COMPITI |
1. Risponda in base al brano sul Trend primario nei mercati:
(a) Che cosa, secondo il brano, ha spinto i mercati azionari e obbligazionari fino a massimi estremi?
(b) Che cosa è accaduto agli stipendi negli ultimi 40+ anni?
(c) A chi viene paragonato chi fa un passo indietro per osservare?
2. Trascriva fedelmente la parte del brano sul Trend primario nei mercati compresa tra "LENTO E PROGRESSIVO" e "azioni più bassi.", estremi inclusi.

BLOCCO DI TESTO |
+ + + +

Questo schema segue i modelli di Trend primario nei mercati. Le linee di politica delle banche centrali, in particolare i tassi d'interesse estremamente bassi, hanno ingannato i mercati azionari e obbligazionari fino a farli raggiungere massimi estremi. Ora, e nei decenni a venire, le politiche fiscali/monetarie, guerra e debito li spingeranno a minimi estremi.


LENTO E PROGRESSIVO IMPOVERIMENTO PER NON FAR SALTARE IL PIATTO

Il succo del benessere, di cui tanti hanno nostalgia, degli ultimi 40+ anni era questo: la ricchezza ha abbandonato l'economia dei consumatori (grazie ai prezzi più bassi dei beni di fabbricazione estera e alla perdita di posti di lavoro nel settore manifatturiero) ed è entrata nell'economia finanziarizzata (grazie ai tassi di interesse ultra bassi). Le azioni sono salite alle stelle, gli stipendi sono rimasti stagnanti. Il periodo successivo sarà l'opposto: il denaro verrà sottratto all'economia del capitale e immesso nell'economia dei consumatori (tramite deficit). Tassi più alti, prezzi delle azioni più bassi.

Quanto è utile questa intuizione? Ci permette di capire come il Trend primario nei mercati (tassi d'interesse più alti, prezzi delle azioni più bassi) si collega ai modelli della politica. Non si può capire come funziona una colonia di formiche diventando una formica, né si può capire la politica moderna diventando un democratico o un repubblicano. Bisogna fare un passo indietro e osservare. Come un antropologo che cerca di studiare una tribù mai contattata prima. Anche nel mondo della finanza, conviene essere invisibili, non partigiani. Imparziali.

+ + + +

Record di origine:

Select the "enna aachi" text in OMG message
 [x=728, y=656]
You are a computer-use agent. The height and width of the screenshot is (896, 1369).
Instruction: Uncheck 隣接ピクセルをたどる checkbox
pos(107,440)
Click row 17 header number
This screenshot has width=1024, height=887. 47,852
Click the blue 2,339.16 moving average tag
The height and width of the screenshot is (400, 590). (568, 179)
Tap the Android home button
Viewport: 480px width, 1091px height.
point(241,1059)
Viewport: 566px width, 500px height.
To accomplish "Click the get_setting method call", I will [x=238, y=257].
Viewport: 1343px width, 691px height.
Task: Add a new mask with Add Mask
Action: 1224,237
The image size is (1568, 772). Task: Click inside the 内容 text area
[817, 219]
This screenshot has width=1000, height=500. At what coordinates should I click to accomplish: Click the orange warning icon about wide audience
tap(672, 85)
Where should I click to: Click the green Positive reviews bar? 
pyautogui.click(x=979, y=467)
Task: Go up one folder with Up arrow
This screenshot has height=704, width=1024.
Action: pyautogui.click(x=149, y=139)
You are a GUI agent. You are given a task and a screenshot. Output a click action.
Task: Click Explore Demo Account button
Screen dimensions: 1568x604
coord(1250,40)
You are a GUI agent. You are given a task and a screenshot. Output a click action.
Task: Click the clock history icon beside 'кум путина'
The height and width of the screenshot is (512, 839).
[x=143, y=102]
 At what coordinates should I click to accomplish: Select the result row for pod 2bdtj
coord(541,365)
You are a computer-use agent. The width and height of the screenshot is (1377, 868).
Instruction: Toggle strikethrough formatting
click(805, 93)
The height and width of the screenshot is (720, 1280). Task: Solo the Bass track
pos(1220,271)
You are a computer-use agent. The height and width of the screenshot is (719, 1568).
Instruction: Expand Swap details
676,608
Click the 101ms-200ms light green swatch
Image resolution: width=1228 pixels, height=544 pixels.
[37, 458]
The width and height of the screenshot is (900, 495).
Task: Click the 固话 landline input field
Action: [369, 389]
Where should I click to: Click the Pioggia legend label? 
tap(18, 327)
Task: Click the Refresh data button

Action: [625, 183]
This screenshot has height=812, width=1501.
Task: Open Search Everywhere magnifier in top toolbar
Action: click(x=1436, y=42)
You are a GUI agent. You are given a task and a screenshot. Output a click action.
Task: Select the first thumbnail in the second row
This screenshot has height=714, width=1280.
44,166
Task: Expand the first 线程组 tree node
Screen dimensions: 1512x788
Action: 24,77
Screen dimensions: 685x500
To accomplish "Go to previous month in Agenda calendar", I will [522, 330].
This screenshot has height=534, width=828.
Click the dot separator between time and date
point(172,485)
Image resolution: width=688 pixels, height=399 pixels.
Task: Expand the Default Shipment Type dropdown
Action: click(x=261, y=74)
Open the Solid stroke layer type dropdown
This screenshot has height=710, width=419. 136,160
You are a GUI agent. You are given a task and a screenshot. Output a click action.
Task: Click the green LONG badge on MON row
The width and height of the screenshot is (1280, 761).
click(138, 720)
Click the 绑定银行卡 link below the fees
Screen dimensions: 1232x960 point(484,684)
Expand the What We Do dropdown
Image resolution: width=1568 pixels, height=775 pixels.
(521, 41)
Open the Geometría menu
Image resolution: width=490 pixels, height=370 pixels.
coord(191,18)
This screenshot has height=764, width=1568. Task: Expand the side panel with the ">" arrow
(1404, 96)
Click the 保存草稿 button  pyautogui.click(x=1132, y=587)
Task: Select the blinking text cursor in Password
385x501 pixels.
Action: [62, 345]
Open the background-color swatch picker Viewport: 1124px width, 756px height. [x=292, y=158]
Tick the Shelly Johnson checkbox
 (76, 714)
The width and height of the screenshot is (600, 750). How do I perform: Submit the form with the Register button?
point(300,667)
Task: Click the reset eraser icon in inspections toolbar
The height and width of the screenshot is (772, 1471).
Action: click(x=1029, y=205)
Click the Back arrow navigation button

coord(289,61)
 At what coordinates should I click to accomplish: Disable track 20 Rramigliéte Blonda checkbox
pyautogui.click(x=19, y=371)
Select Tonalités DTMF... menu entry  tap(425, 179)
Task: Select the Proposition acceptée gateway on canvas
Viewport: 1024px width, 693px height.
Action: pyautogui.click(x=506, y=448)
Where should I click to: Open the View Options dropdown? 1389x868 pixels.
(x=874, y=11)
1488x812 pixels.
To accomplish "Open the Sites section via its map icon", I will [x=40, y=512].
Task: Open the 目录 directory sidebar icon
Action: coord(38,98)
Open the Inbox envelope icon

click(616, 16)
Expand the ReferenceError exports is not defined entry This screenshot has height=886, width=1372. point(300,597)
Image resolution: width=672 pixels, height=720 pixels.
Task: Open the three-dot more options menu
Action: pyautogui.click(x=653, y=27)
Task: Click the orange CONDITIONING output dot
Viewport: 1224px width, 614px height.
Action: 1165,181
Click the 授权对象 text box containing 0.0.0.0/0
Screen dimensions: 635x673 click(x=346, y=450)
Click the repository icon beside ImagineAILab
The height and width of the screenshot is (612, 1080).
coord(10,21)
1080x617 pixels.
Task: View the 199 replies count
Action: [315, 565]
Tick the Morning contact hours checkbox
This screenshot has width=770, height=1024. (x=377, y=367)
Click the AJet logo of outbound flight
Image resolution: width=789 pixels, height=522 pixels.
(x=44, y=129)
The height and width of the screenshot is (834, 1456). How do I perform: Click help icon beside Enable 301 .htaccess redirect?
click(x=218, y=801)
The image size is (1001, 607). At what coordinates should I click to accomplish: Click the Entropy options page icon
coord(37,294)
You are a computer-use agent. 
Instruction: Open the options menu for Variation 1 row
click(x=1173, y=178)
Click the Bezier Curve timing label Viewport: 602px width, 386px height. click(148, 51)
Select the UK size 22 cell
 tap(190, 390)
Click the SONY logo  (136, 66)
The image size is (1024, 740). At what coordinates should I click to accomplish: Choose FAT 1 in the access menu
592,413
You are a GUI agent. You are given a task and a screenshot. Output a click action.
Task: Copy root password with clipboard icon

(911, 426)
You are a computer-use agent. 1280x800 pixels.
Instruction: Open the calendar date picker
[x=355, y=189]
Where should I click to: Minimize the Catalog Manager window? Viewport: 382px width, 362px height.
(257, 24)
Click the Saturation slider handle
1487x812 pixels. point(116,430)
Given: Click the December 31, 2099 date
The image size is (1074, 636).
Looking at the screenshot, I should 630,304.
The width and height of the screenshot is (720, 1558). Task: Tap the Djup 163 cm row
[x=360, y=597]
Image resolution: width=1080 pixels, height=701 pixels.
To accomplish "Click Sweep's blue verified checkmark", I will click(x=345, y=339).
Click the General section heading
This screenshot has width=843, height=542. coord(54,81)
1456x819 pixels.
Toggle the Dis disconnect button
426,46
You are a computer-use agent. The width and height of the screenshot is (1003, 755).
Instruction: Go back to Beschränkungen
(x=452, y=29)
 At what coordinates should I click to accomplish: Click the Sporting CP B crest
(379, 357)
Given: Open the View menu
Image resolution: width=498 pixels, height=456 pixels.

+ + + +

RISULTATI ATTESI |
1.
(a) Le linee di politica delle banche centrali, in particolare i tassi d'interesse estremamente bassi.
(b) Sono rimasti stagnanti.
(c) A un antropologo che cerca di studiare una tribù mai contattata prima.

2.
LENTO E PROGRESSIVO IMPOVERIMENTO PER NON FAR SALTARE IL PIATTO

Il succo del benessere, di cui tanti hanno nostalgia, degli ultimi 40+ anni era questo: la ricchezza ha abbandonato l'economia dei consumatori (grazie ai prezzi più bassi dei beni di fabbricazione estera e alla perdita di posti di lavoro nel settore manifatturiero) ed è entrata nell'economia finanziarizzata (grazie ai tassi di interesse ultra bassi). Le azioni sono salite alle stelle, gli stipendi sono rimasti stagnanti. Il periodo successivo sarà l'opposto: il denaro verrà sottratto all'economia del capitale e immesso nell'economia dei consumatori (tramite deficit). Tassi più alti, prezzi delle azioni più bassi.